No entanto, o assunto que JPMM trouxe dizia respeito a organização militar, nomeadamente quanto a quadros orgânicos que, normalmente, têm subjacentes imperativos de ordem tática e não mística. Ele próprio referiu que lhe parecia que o nosso modelo era baseado no modelo americano, o que também não é totalmente verdade. O que se passa é que os quadros orgânicos têm que ser elaborados de forma a que a força, assim constituída, possa aplicar os conceitos táticos que estão previstos na doutrina em vigor. No âmbito da NATO, a doutrina operacional conjunta tem de ser comum. E esta não pode diferir muito das doutrinas de operações conjuntas das potências com mais capacidades. Neste caso, todos nós, no ocidente, estamos confinados a seguir as tendências norte-americanas, com algumas variações que derivam das particularidades de cada país.
Em resumo, no que diz respeito a organização militar, a doutrina em vigor di-lo claramente: paraquedistas ou não, o que estas forças executam são operações aerotransportadas. E os quadros orgânicos não são elaborados de acordo com os lugares disponíveis no avião, mas sim de acordo com o que a força tem de executar no ªâmbito do plano tático terrestre.

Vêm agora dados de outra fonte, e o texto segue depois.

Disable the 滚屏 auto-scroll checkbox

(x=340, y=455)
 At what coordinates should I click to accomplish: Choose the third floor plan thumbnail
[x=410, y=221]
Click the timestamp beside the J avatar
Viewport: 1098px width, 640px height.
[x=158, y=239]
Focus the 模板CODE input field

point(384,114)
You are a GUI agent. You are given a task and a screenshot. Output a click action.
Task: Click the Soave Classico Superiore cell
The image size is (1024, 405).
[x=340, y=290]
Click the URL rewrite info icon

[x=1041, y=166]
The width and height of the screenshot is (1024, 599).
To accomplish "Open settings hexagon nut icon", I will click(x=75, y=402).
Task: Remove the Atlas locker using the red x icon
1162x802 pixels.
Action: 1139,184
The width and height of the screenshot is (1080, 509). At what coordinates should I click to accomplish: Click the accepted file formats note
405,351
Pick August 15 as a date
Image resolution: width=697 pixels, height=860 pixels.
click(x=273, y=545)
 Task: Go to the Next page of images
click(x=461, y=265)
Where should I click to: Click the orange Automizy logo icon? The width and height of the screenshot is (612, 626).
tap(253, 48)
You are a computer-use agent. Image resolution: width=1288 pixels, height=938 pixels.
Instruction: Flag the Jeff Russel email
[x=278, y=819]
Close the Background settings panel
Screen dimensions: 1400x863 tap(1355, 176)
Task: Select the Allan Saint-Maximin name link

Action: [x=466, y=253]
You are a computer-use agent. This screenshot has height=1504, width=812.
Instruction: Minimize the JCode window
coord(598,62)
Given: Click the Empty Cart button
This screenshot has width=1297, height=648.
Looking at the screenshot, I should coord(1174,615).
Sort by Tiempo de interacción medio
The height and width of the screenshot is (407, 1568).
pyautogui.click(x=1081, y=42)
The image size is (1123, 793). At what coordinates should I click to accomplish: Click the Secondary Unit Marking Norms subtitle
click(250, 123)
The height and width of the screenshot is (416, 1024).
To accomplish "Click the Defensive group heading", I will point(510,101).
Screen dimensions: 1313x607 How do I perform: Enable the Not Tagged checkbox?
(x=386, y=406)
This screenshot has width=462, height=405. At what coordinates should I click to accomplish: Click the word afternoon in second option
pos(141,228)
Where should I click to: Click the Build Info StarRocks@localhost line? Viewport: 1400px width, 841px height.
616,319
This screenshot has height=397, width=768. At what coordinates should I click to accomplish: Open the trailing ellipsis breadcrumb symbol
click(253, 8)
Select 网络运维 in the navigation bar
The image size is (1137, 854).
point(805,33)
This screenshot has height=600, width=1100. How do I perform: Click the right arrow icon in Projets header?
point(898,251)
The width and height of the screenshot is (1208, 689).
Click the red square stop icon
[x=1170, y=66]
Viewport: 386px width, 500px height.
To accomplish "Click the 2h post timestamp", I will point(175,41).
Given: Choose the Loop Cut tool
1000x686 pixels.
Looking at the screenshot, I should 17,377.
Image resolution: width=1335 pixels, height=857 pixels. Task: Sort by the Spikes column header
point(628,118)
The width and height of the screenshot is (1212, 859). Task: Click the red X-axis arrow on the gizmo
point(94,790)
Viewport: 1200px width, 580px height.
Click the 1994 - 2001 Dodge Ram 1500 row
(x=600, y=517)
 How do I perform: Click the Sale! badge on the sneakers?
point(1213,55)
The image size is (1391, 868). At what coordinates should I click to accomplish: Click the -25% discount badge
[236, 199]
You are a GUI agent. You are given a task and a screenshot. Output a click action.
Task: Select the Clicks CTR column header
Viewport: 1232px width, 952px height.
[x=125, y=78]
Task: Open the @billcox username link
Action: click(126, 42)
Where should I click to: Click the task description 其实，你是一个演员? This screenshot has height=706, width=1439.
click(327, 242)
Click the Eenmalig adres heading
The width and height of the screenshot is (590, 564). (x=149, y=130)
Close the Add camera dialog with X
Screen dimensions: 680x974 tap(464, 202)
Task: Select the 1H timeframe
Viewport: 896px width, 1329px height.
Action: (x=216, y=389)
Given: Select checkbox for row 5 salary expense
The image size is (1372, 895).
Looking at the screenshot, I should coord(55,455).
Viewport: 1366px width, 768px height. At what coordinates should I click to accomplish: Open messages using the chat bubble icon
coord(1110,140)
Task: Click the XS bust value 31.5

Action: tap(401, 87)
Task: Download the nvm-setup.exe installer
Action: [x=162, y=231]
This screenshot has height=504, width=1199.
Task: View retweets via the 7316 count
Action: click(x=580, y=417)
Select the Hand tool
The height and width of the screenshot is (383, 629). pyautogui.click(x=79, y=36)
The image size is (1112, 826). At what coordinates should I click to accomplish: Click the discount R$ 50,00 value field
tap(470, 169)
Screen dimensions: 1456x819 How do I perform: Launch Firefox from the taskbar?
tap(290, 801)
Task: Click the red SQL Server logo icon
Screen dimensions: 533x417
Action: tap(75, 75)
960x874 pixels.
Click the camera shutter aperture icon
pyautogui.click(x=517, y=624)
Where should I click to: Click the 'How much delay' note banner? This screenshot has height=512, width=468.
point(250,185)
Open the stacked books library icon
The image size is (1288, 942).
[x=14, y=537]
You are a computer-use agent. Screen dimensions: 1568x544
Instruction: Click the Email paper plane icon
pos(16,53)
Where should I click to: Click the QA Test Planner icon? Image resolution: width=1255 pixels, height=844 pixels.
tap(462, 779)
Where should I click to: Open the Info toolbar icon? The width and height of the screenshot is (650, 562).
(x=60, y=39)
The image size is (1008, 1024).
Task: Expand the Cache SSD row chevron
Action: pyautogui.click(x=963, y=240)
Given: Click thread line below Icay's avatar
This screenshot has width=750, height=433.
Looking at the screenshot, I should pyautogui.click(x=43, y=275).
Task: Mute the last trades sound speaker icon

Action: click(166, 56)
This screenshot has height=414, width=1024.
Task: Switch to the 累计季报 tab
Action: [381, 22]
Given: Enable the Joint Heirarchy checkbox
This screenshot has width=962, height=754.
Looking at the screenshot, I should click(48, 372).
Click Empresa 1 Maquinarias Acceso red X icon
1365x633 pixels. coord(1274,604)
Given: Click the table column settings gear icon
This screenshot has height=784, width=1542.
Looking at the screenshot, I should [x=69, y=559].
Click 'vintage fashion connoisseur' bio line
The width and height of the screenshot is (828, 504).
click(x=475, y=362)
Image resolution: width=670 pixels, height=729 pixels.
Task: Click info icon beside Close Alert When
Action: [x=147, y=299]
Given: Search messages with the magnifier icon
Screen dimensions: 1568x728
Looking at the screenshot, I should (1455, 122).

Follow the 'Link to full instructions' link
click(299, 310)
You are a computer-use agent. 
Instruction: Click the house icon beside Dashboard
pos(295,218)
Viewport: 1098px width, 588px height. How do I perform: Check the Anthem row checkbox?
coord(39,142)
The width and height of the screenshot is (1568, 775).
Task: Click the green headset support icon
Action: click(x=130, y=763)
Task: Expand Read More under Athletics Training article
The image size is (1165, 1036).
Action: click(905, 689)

2 – O nível de Ambição para o Exército, ainda em vigor, foi definido em 2007. Este nível de ambição traduziu-se por várias transformações organizacionais e foi definido no Plano de Médio e Longo Prazo, que se trata de um documento confidencial. No entanto, parte da materialização deste plano é do domínio público, nomeadamente, no que aqui se trata, que são as três brigadas. As três fazem parte daquilo que se chama a Força Operacional Permanente do Exército (FOPE), cujo nível de ambição é ter uma Brigada completa projetada, ao abrigo dos compromissos internacionais, ou, em alternativa, ter até três unidades de escalão batalhão (UEB) projetadas em Teatros diferentes. Até hoje, foi sempre esta segunda opção que se executou (e nunca atingindo o limite dos três batalhões). Na génese das brigadas, admitiu-se que as suas únicas que poderiam ser projetadas enquanto brigadas, seriam a BrigMec e a BrigInt, sendo que a BRR projetaria, como diz – e bem – subunidades constituídas de acordo com o requerido. É por essa razão que a BRR carece da maioria das unidades de apoio de combate de uma Brigada, pois acaba por ser uma Brigada mais para fins administrativos do que operacionais. Significa, também, que a tendência dos batalhões paraquedistas (e as companhias de comandos), é incorporarem o máximo de capacidades de apoio de combate aos mais baixos escalões, entrando-se, aqui, numa dialética entre se aumentar o armamento (especialmente coletivo) aos mais baixos escalões lhes incrementa ou retira capacidade de combate.
São os batalhões paraquedistas que apresentam maiores dificuldades nesta matemática: por um lado, as forças congéneres de outros países encontram-se “encaixadas” em unidades de maior escalão, que lhes proporcionam apoio de combate; por outro lado, a nossa especificidade aponta para a necessidade de concentrar apoio de combate aos mais baixos escalões. Ora, isto interfere claramente na tática e na interoperabilidade quando em operações combinadas. É um assunto longe de ser consensual, desde logo a nível interno, no Exército, mas um aspeto é certo: o mundo está em constante transformação e, hoje em dia, a busca não deve ser a de uma estrutura que seja solução definitiva, mas sim de uma estrutura flexível o suficiente para dar resposta a todo o espetro das operações militares.
Cumprimentos e muito obrigado pelo seu post!